Review: Selekta releases have been pretty scarce of late so it's a thrill to see him finally return with two fierce new tunes to drop. Once again released through 877, these new joints are bound to take him to the next level. Brimming with energy, "Nang" is a speedy 4x4 assault, equal parts vitriolic and visceral, and it'll certainly get you moving. "Touch" on the other hand, is a moodier beast, all thumping jack beats, 303s and snarling bass. Flava D also joins the party, turning the title track into a slammin' wobble-heavy banger.
Review: New debutant for UK label 877, and this time the badman in question is the fresh-faced Skelecta, a producer who clearly understands the inner mechanics of house and garage badness. "Flavour" jacks up the house thanks to a glitchy selection of drums and a cold, pounding bassline that's reminiscent of 90s Artwork business, whereas "Pain In My Heart" goes for the suave approach with the help of some progressive bass science and a little bit of digital melody for the heart and soul.
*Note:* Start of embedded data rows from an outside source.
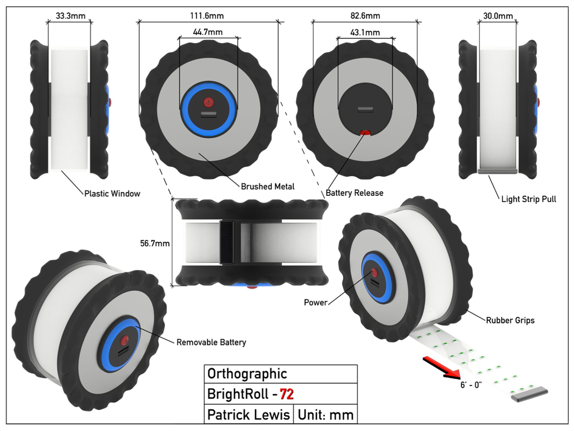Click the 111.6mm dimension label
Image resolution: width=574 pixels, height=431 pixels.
point(207,16)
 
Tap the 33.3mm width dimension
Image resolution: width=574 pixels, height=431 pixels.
point(71,16)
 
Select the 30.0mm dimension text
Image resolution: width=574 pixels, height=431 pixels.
point(498,16)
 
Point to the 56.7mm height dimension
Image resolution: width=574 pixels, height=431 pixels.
point(155,244)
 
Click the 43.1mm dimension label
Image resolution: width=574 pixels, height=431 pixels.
point(365,32)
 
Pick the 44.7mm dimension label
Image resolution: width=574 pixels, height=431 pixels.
point(208,32)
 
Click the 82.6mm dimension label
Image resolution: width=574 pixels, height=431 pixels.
point(365,16)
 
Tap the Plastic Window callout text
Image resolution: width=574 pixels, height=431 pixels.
point(112,194)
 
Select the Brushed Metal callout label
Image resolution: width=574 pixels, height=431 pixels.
point(268,187)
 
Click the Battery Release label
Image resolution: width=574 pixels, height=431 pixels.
point(355,193)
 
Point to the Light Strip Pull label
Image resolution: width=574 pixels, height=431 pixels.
point(529,199)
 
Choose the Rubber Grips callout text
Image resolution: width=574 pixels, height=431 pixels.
point(510,320)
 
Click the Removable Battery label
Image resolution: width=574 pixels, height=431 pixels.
point(211,342)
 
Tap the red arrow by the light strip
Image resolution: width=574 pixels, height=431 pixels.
point(442,368)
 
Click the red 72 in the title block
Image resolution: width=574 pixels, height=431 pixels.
point(287,394)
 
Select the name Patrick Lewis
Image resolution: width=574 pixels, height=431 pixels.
point(248,415)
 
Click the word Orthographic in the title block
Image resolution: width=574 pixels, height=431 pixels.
point(247,374)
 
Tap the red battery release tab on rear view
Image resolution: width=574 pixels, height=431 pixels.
point(365,133)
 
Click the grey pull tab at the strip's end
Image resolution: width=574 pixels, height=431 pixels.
point(529,395)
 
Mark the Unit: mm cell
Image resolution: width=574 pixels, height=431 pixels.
point(326,415)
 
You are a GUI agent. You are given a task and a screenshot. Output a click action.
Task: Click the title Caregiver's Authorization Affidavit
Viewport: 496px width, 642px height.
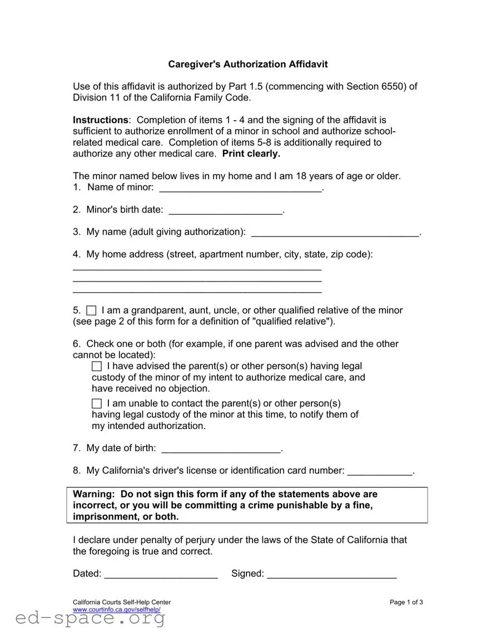coord(248,64)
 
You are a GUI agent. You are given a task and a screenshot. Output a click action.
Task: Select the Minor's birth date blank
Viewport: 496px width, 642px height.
coord(225,211)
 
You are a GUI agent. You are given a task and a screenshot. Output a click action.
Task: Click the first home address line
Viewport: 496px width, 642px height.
coord(197,268)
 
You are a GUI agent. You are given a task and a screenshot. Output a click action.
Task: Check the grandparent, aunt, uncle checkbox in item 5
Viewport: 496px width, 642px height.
coord(92,310)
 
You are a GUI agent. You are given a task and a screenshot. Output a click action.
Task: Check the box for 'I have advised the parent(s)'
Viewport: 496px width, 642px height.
coord(97,366)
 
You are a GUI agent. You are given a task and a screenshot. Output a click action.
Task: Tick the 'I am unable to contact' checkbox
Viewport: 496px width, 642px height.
coord(97,403)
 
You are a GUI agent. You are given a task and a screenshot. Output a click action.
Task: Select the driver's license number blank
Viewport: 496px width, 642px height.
coord(380,472)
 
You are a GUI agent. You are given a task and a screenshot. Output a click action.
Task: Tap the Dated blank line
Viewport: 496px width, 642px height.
coord(161,575)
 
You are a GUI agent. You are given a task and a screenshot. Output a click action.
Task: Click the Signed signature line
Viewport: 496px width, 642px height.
coord(332,575)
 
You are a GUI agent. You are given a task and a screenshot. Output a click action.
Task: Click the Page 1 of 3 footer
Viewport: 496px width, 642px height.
coord(406,602)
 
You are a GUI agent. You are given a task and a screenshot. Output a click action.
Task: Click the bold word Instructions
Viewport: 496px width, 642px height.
coord(100,120)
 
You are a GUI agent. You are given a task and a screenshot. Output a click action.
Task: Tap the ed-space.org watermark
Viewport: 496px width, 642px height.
coord(90,619)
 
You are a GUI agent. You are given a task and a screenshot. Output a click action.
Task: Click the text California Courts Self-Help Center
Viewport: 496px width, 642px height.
coord(122,602)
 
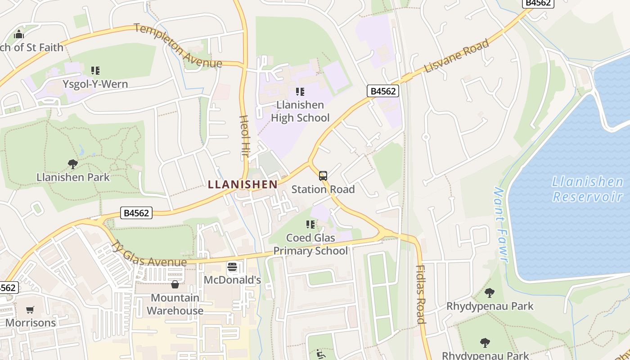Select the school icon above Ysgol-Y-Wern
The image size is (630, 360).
[x=95, y=70]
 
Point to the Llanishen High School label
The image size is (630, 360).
[x=300, y=111]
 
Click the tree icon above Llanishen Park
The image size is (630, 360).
[x=73, y=164]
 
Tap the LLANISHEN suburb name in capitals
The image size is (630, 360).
[x=243, y=184]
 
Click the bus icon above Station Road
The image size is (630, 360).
[x=323, y=176]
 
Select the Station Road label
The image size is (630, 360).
[x=323, y=189]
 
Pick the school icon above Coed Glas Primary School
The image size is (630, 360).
[x=310, y=224]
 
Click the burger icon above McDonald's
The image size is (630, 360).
[x=232, y=267]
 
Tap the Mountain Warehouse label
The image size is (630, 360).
[x=175, y=304]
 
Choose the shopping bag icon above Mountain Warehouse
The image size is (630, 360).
[x=175, y=284]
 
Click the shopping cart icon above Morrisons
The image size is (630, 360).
[x=30, y=310]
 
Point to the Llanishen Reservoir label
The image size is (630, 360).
[x=587, y=189]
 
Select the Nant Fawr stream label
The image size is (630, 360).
[x=501, y=225]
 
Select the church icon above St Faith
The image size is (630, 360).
[x=19, y=34]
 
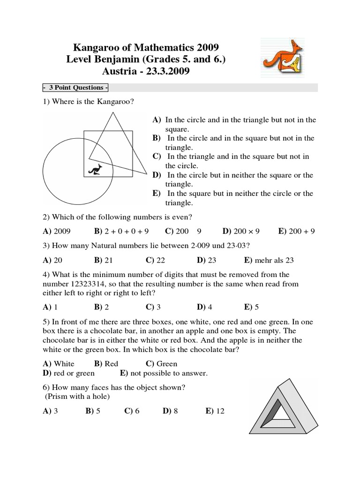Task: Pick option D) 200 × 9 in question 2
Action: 241,231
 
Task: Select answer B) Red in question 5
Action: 106,363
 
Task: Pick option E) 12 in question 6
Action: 215,411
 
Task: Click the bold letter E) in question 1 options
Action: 156,194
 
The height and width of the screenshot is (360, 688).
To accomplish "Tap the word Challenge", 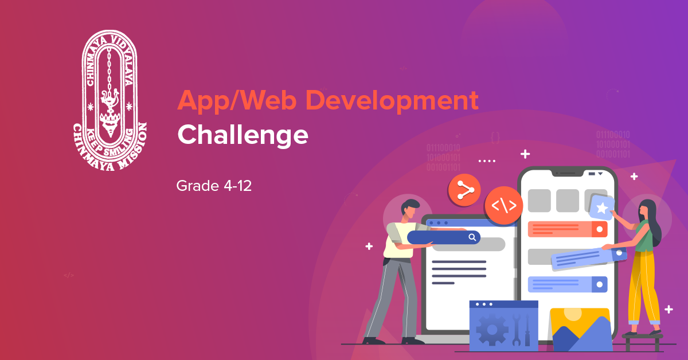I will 243,135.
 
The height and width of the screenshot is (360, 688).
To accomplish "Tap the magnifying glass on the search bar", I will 472,237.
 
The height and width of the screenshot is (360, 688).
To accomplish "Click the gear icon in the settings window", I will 491,329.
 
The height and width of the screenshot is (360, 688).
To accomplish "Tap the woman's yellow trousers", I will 641,292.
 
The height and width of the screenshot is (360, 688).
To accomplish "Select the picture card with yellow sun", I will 579,329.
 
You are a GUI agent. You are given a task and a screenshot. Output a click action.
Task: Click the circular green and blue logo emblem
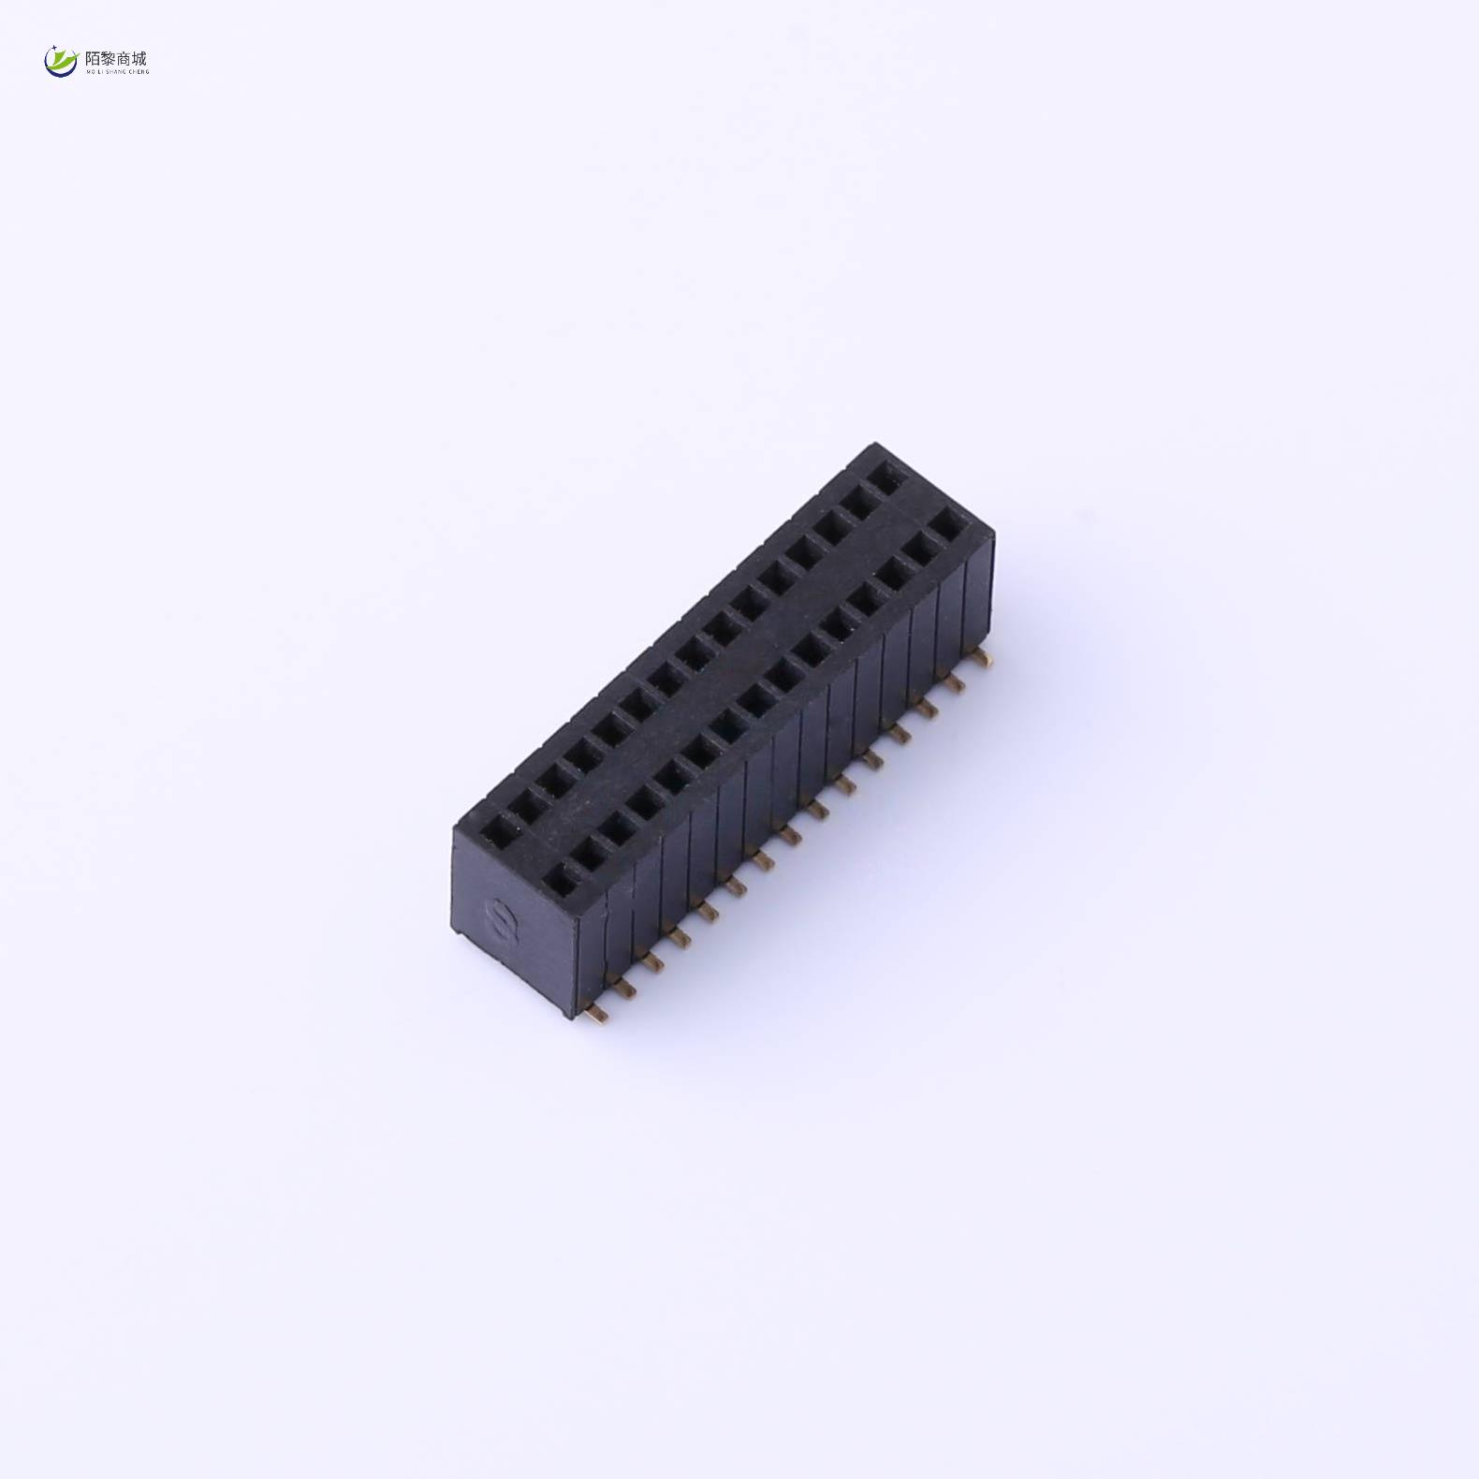(x=61, y=61)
Bless.
Review: Jump-starting his musical escapades with an EP for Four40, Skelecta makes his return and lands utterly upright on the UK's 877 with something of an anthem in the making. "Big Bad Wolf" is a collaborative effort with the one like Hybrid Theory and the duo have cooked up quite the jacker, where Dubfire-style percussion meets warped vocal shots and a militant groove. "Yuandai" is considerably more UK in nature thaks to its stepping rhythm, and "Shells", too, takes care of the grime vibes. Top stuff!
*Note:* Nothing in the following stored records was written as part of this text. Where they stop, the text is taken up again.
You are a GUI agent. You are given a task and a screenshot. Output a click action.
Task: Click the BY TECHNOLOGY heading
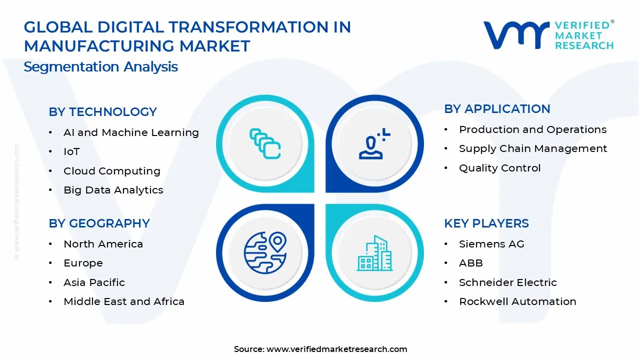click(102, 112)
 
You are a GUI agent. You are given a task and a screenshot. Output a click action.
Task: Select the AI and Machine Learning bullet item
click(131, 132)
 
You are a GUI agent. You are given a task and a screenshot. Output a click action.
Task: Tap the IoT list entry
click(72, 152)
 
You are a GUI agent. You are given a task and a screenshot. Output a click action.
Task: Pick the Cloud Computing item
click(112, 171)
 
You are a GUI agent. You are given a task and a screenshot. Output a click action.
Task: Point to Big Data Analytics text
click(114, 190)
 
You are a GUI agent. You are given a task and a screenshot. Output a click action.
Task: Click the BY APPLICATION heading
click(497, 109)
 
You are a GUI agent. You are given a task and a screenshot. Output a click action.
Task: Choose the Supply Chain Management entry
click(533, 148)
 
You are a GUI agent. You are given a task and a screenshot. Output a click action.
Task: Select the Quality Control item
click(500, 168)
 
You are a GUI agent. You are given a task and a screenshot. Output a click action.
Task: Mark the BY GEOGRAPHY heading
click(99, 224)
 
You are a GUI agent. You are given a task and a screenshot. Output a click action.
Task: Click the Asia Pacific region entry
click(94, 282)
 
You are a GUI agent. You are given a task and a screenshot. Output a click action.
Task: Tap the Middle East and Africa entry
click(124, 302)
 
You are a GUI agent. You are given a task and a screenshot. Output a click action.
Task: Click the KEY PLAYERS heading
click(486, 224)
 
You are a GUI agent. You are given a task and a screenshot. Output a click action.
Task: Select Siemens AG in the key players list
click(492, 244)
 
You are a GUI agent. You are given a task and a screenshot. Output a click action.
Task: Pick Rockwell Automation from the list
click(518, 302)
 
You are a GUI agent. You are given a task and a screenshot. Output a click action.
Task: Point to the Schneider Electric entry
click(508, 282)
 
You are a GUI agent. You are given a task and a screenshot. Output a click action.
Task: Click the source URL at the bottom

Review: Paranoid garage vibes abound as Slave City's Transcode lays down three deep shuffling bubblers. "Move It" bumps with an iced-out My Nu Leng vibe, all slick, minimal and moody. The EP title track "Prometheus" takes us down an even dark route as the beat pound with more of a house heaviness and the bass is more spaced out, unpredictable and densely layered. "Tell Me" closes the show with sweet shards of light by way a perfectly executed vocal snippet, laid gracefully over yet another warped and twisted low-end.
Review: Young H rushes through the place like a man on a mission, and 877 Records is there to contain the hazardous levels of low frequencie that this man is capable of whipping up. "Strip Again" is the tune, and Dread MC is the man to guide its hybrid framework with some utter vocal truth; pulling in all sorts of influences, from jungle to grime, and even old-school acid house, this is a tune capable of satisfying even the most demanding of bass junkie - those rave stabs! There's a remix from Murder He Wrote off the back of it, and the man manages to twist up the groove good and proper, injecting a fine level of garage power to an already blasting piece of UK dance music. TIP!